# [DIRECTIONS]
Every line below that has the string "user" needs to be copied.

(DATA EXTRACTS begins)

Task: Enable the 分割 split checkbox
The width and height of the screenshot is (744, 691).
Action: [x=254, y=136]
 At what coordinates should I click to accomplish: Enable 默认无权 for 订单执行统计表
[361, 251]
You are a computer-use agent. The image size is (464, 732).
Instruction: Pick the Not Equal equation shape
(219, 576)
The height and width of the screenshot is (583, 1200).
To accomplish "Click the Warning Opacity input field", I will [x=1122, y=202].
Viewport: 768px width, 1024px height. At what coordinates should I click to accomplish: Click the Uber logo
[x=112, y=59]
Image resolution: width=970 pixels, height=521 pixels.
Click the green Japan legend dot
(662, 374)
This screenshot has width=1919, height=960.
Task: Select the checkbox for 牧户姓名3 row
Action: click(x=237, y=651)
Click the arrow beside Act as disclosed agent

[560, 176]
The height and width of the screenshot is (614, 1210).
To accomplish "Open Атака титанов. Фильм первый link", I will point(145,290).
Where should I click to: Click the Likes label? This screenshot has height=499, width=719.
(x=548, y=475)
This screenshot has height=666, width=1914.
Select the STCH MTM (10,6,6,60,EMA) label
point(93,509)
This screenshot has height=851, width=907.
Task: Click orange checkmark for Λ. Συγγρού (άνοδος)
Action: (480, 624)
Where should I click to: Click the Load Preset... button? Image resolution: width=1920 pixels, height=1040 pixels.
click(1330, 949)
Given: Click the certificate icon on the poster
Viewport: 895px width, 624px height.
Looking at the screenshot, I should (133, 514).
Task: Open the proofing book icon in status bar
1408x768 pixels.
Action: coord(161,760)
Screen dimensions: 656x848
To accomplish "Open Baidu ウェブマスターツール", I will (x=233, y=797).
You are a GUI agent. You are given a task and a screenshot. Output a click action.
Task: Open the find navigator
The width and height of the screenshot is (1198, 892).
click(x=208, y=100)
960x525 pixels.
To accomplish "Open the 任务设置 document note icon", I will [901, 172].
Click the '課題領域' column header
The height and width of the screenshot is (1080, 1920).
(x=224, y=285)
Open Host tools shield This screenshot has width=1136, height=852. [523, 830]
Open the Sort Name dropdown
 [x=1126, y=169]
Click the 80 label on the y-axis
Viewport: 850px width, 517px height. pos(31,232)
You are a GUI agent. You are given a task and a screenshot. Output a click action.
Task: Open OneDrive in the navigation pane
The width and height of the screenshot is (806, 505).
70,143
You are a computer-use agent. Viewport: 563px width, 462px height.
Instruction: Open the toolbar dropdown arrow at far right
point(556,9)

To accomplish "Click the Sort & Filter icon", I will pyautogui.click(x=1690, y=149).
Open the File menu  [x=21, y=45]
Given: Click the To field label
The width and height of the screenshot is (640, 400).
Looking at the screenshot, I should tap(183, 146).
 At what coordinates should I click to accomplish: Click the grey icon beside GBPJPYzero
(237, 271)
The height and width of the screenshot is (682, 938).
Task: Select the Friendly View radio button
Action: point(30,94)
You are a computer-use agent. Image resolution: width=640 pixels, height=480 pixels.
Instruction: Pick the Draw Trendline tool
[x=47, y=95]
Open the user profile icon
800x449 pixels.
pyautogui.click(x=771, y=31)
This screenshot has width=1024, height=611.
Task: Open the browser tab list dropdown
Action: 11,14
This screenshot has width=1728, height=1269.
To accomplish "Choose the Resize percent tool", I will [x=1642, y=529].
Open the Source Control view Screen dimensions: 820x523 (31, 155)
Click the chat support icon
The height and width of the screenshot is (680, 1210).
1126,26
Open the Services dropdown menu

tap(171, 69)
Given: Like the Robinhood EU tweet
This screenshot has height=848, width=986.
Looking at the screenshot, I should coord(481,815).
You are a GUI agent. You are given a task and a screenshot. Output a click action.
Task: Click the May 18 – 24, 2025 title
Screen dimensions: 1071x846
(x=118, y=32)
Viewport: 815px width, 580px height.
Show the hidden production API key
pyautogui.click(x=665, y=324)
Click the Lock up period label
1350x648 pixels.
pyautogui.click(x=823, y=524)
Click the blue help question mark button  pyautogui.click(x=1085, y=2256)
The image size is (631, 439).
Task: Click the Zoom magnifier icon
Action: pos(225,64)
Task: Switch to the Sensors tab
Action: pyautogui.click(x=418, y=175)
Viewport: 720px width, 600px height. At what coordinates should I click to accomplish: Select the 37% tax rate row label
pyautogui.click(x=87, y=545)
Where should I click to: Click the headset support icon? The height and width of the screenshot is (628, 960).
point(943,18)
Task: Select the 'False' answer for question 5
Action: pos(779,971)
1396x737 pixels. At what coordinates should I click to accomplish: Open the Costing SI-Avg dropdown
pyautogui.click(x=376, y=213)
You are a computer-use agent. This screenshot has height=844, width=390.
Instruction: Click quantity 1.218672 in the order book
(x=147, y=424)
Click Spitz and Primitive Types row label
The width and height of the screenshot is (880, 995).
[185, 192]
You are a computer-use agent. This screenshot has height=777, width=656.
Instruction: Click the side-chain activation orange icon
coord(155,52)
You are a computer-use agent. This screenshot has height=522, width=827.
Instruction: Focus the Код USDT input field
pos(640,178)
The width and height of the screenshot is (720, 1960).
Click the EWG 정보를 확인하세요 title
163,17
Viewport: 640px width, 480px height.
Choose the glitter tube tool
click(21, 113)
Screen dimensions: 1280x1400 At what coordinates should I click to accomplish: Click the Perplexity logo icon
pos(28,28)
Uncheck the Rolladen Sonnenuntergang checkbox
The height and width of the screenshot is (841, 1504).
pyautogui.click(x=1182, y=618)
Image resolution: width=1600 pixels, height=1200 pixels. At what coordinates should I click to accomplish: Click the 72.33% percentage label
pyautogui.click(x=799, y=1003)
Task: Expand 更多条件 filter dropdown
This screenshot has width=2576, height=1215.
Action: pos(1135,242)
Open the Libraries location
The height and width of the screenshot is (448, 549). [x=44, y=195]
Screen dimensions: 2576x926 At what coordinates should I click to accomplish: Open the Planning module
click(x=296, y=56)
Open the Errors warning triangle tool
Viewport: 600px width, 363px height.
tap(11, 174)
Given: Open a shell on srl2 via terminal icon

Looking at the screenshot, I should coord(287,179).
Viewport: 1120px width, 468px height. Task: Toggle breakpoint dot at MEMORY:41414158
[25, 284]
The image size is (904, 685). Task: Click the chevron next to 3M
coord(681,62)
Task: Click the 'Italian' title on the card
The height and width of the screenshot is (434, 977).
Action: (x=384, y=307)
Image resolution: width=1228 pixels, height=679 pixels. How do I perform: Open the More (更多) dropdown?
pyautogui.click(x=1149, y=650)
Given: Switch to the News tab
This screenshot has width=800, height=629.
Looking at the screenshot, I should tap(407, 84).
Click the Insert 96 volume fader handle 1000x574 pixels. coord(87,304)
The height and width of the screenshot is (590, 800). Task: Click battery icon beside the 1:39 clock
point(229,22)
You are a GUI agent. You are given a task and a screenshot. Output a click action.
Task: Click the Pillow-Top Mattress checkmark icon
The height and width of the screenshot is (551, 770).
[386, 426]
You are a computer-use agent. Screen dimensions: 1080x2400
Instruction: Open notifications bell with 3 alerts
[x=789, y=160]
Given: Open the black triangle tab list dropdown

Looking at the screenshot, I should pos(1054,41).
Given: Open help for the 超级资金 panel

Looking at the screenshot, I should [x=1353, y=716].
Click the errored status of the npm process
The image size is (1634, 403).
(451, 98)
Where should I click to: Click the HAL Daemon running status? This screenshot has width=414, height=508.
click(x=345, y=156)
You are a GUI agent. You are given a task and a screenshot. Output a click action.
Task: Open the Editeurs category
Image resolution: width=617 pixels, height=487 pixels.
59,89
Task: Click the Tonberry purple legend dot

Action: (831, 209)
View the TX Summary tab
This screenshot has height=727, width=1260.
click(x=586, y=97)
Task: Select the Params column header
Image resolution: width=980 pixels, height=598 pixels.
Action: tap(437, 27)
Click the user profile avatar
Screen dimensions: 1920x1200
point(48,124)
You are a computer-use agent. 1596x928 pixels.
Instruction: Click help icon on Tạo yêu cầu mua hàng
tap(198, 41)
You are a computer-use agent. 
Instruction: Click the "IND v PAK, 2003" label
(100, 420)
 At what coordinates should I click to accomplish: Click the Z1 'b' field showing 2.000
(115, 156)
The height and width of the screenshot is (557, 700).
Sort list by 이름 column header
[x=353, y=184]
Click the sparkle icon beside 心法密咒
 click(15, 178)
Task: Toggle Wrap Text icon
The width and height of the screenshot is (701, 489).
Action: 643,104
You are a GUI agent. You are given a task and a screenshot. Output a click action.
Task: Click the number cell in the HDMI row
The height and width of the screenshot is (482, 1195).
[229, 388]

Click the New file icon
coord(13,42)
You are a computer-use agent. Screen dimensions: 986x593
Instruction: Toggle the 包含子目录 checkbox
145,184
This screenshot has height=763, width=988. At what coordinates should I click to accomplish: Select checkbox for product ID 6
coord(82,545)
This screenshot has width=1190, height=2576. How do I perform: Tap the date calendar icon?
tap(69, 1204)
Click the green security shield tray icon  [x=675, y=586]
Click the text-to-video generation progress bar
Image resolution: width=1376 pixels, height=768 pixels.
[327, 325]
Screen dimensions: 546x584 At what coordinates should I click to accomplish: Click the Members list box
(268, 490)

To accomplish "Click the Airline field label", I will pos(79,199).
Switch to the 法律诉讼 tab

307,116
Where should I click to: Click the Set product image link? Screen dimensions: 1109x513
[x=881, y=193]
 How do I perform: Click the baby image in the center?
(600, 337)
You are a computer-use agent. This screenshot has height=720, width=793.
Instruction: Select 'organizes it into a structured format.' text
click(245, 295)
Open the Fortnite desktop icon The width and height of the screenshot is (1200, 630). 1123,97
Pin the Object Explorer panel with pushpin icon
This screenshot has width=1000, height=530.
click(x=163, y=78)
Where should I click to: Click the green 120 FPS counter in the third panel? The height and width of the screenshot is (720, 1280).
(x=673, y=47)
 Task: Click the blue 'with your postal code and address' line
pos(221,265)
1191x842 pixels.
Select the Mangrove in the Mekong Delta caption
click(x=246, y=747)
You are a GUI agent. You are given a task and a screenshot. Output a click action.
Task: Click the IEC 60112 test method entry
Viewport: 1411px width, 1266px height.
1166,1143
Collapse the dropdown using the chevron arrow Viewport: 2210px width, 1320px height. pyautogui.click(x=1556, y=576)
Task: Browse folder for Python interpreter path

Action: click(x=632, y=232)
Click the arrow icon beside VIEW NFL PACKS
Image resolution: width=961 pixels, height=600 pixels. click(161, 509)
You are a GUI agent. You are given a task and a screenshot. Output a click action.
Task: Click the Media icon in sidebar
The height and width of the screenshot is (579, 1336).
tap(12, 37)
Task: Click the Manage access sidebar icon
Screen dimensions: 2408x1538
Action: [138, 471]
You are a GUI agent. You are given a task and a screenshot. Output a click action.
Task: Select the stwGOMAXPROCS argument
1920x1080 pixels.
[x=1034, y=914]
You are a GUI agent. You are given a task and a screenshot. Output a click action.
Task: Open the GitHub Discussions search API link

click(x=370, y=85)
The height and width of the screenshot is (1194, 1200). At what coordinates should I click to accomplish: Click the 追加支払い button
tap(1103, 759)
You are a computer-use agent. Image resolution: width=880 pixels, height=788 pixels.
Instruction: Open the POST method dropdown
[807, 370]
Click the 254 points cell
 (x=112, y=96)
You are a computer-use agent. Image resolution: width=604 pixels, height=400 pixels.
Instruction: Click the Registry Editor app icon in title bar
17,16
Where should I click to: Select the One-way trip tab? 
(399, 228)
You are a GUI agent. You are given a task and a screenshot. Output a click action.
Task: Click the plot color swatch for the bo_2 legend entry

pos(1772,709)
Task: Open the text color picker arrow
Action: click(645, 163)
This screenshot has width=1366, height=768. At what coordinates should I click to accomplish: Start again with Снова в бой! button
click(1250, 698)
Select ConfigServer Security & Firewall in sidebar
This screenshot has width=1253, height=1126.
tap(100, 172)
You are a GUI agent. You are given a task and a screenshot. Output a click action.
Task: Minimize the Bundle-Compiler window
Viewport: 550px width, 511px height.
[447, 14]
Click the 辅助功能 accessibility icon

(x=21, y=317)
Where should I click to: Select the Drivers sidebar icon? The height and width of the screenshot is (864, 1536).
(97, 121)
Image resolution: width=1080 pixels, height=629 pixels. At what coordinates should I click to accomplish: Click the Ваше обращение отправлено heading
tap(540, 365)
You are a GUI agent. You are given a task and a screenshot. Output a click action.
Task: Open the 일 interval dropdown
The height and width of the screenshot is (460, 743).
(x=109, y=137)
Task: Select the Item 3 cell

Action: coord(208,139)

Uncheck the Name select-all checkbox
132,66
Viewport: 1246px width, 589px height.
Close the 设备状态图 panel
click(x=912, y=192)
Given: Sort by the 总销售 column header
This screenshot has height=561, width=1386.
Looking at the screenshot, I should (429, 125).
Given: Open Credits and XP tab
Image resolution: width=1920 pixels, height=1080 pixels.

(DATA EXTRACTS ends)

# [TASK RESPONSE]
Open the user profile icon
Click the user profile avatar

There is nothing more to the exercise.